### Work item
Print the entire listing. Each line must match the original exactly.

### Task inputs
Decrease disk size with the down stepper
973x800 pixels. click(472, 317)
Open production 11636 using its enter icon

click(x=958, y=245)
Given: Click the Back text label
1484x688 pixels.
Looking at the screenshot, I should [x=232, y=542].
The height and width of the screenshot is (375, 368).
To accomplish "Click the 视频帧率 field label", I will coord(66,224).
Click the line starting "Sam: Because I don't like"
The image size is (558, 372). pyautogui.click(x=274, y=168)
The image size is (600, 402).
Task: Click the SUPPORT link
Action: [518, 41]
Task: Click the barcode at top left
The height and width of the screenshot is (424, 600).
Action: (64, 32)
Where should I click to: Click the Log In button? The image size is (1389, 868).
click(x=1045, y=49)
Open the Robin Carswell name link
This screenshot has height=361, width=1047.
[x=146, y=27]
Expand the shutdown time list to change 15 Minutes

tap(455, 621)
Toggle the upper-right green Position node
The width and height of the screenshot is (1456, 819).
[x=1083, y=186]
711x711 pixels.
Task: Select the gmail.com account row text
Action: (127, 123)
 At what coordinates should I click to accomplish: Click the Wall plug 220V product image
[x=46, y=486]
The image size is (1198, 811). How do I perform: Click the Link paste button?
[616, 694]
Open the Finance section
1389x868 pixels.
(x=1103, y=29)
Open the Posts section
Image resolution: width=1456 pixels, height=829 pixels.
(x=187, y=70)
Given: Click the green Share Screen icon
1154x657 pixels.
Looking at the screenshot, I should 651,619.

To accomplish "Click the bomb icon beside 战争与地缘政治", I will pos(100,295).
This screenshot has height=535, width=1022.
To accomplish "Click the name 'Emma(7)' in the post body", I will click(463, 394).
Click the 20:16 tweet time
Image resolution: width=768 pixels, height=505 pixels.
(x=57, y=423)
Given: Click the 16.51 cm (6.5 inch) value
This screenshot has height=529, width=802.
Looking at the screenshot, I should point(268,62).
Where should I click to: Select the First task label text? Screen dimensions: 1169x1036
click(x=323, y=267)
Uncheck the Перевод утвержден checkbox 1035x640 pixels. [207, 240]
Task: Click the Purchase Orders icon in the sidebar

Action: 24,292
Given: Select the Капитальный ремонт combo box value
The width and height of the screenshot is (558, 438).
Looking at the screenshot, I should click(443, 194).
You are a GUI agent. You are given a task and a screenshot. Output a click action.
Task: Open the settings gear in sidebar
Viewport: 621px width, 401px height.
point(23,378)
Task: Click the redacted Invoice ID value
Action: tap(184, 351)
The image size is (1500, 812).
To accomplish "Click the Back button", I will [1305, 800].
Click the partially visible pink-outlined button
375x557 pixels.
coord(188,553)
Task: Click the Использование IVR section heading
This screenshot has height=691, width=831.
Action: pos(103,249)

### Output for this task
Decrease disk size with the down stepper
973x800 pixels. click(472, 317)
Open production 11636 using its enter icon

click(x=958, y=245)
Given: Click the Back text label
1484x688 pixels.
Looking at the screenshot, I should [x=232, y=542].
The height and width of the screenshot is (375, 368).
To accomplish "Click the 视频帧率 field label", I will coord(66,224).
Click the line starting "Sam: Because I don't like"
The image size is (558, 372). pyautogui.click(x=274, y=168)
The image size is (600, 402).
Task: Click the SUPPORT link
Action: [518, 41]
Task: Click the barcode at top left
The height and width of the screenshot is (424, 600).
Action: (64, 32)
Where should I click to: Click the Log In button? The image size is (1389, 868).
click(x=1045, y=49)
Open the Robin Carswell name link
This screenshot has height=361, width=1047.
[x=146, y=27]
Expand the shutdown time list to change 15 Minutes

tap(455, 621)
Toggle the upper-right green Position node
The width and height of the screenshot is (1456, 819).
[x=1083, y=186]
711x711 pixels.
Task: Select the gmail.com account row text
Action: (127, 123)
 At what coordinates should I click to accomplish: Click the Wall plug 220V product image
[x=46, y=486]
The image size is (1198, 811). How do I perform: Click the Link paste button?
[616, 694]
Open the Finance section
1389x868 pixels.
(x=1103, y=29)
Open the Posts section
Image resolution: width=1456 pixels, height=829 pixels.
(x=187, y=70)
Given: Click the green Share Screen icon
1154x657 pixels.
Looking at the screenshot, I should 651,619.

To accomplish "Click the bomb icon beside 战争与地缘政治", I will pos(100,295).
This screenshot has height=535, width=1022.
To accomplish "Click the name 'Emma(7)' in the post body", I will click(463, 394).
Click the 20:16 tweet time
Image resolution: width=768 pixels, height=505 pixels.
(x=57, y=423)
Given: Click the 16.51 cm (6.5 inch) value
This screenshot has height=529, width=802.
Looking at the screenshot, I should point(268,62).
Where should I click to: Select the First task label text? Screen dimensions: 1169x1036
click(x=323, y=267)
Uncheck the Перевод утвержден checkbox 1035x640 pixels. [207, 240]
Task: Click the Purchase Orders icon in the sidebar

Action: 24,292
Given: Select the Капитальный ремонт combo box value
The width and height of the screenshot is (558, 438).
Looking at the screenshot, I should click(443, 194).
You are a GUI agent. You are given a task and a screenshot. Output a click action.
Task: Open the settings gear in sidebar
Viewport: 621px width, 401px height.
point(23,378)
Task: Click the redacted Invoice ID value
Action: tap(184, 351)
The image size is (1500, 812).
To accomplish "Click the Back button", I will [1305, 800].
Click the partially visible pink-outlined button
375x557 pixels.
coord(188,553)
Task: Click the Использование IVR section heading
This screenshot has height=691, width=831.
Action: pos(103,249)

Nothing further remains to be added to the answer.